Datasets with multiple and no (yet) IDs

RDA-DMP-Common / RDA-DMP-Common-Standard

Official outputs from the RDA DMP Common Standards WG

The Unlicense

62 stars 34 forks source link

Datasets with multiple and no (yet) IDs #34

Open MarekSuchanek opened 4 years ago

MarekSuchanek commented 4 years ago

During adjusting our model with @rwwh, we found out that for dataset having exactly one "dataset_id" is too limiting.

A dataset can have multiple identifiers, for example DOI + ARK + URL
When doing data management planning - we are planning what dataset are we going to have and those may not yet be published

TomMiksa commented 4 years ago

If we changed the cardinality of dataset_id, would it also solve the issue #33 ? That is, a list of identifiers would include "historical" identifiers and current.

MarekSuchanek commented 4 years ago

I think it would - if to 0..n.
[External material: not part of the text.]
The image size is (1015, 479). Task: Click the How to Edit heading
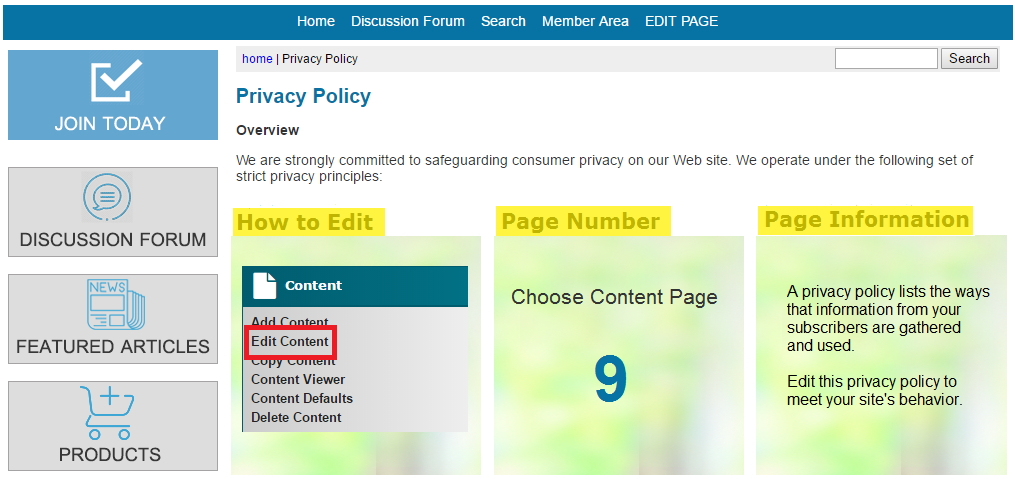[308, 222]
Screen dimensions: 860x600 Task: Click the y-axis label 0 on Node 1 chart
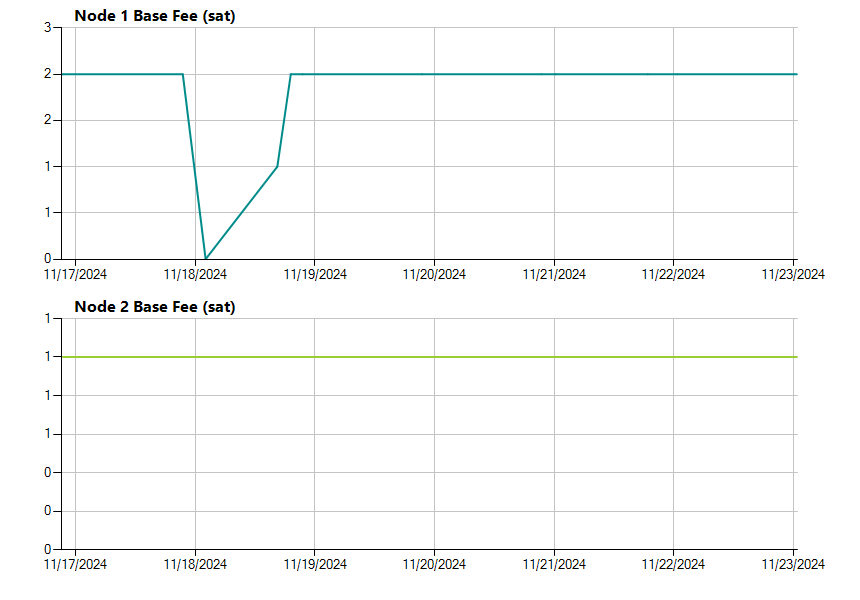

Of course, I am not then sure if there would be also need to distinguish also current, historical, or even reserved identifiers somehow.
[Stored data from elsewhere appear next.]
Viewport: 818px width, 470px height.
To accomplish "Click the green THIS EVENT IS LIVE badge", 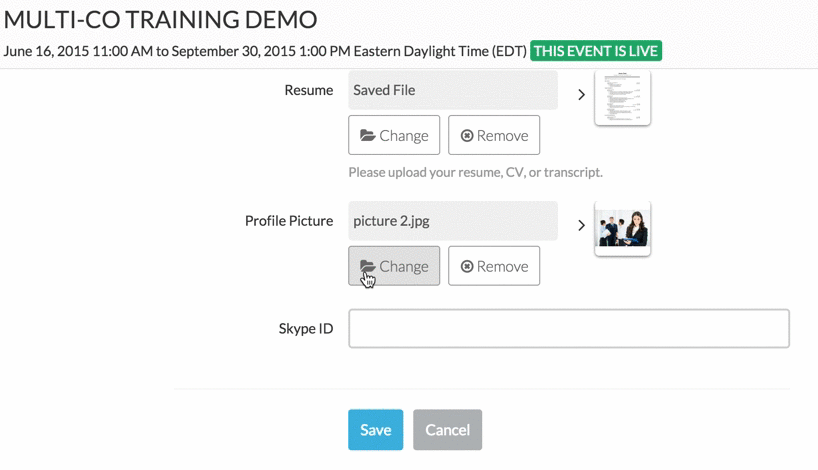I will [x=596, y=51].
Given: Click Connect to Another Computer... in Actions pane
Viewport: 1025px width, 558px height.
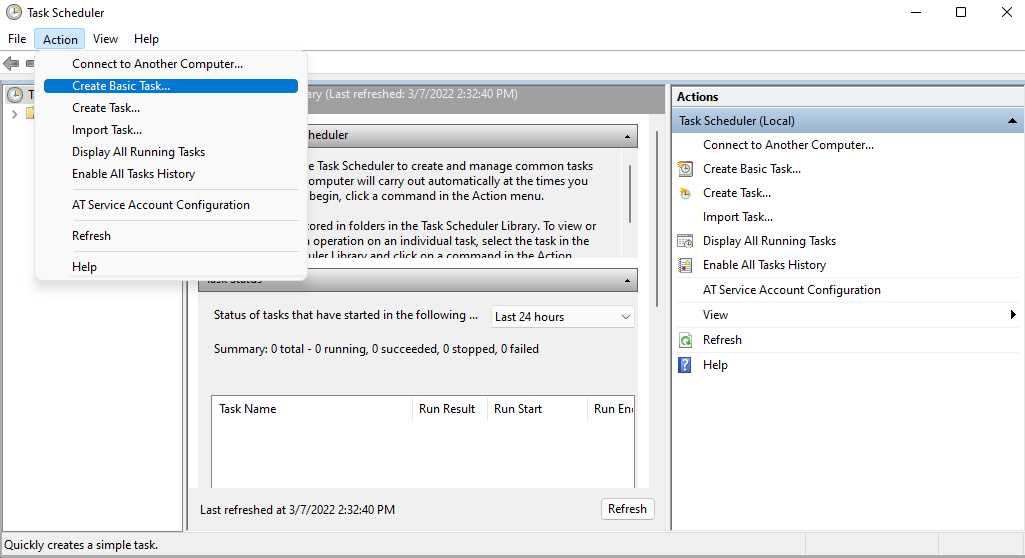Looking at the screenshot, I should pos(788,145).
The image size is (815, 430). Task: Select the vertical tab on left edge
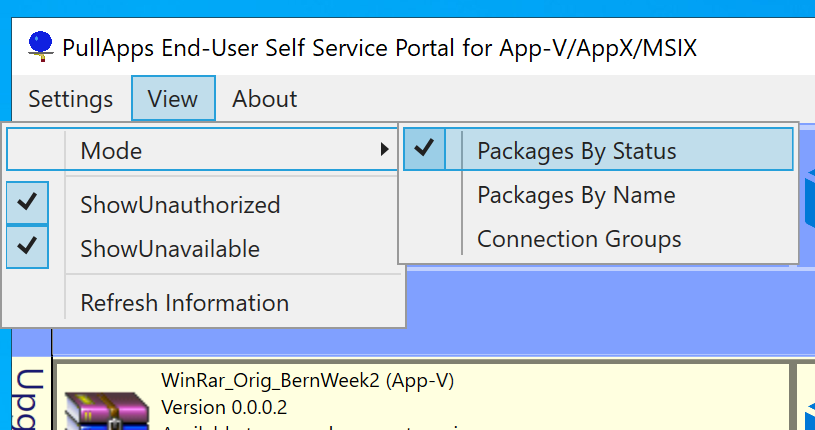pyautogui.click(x=28, y=395)
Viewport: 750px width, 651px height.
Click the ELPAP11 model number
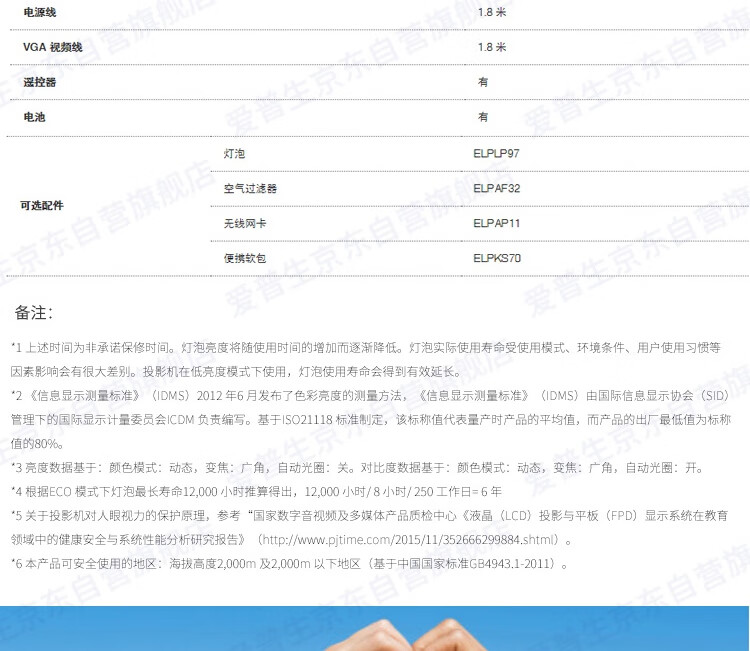[496, 223]
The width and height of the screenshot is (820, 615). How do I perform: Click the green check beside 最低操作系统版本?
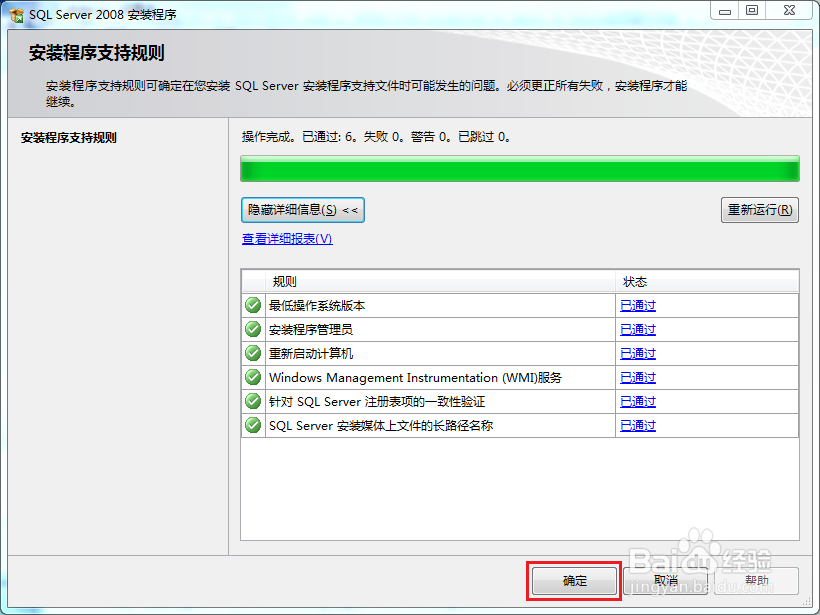point(252,305)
briri commented 4 years ago

I can see the usefulness of allowing for alternate/additional identifiers. I think we need to understand the use cases.
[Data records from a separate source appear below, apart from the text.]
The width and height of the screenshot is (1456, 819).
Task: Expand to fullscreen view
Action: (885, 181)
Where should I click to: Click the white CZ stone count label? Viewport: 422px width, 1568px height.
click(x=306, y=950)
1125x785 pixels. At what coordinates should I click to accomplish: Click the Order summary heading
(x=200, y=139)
If the primary use case is to allow for historical identifiers (versions) of an object we could perhaps introduce something like a related_identifiers array. This is a common pattern and I think could solve most cases. For example:

{
  "related_identifiers": [
    { "type": "doi", "identifier": "10.123/1234abc", "relation_type": "is_version_of" }
  ]
}

I'm not sure what ontology would be most appropriate for the relation_type.

JacquemotMC commented 3 years ago

I can see the usefulness of allowing for alternate/additional identifiers. I think we need to understand the use cases.

If the primary use case is to allow for historical identifiers (versions) of an object we could perhaps introduce something like a related_identifiers array. This is a common pattern and I think could solve most cases. For example:
{
  "related_identifiers": [
    { "type": "doi", "identifier": "10.123/1234abc", "relation_type": "is_version_of" }
  ]
}
I'm not sure what ontology would be most appropriate for the relation_type.

dct: isVersionOf

paulwalk commented 3 years ago

While I don't disagree with the reasoning here, I would like to push back a little against the idea of handling multiple IDs and especially of modelling their sematics in the DMP Common Standard. While I agree that all of these things exist, the question for us to consider is:

"Do we need to model these things to enable the exchange of semantically useful DMPs?"

I would like to argue that using a single ID (consistently) is enough to achieve this. If some one wants to relate multiple IDs together, that can be done outside of the DMP standard.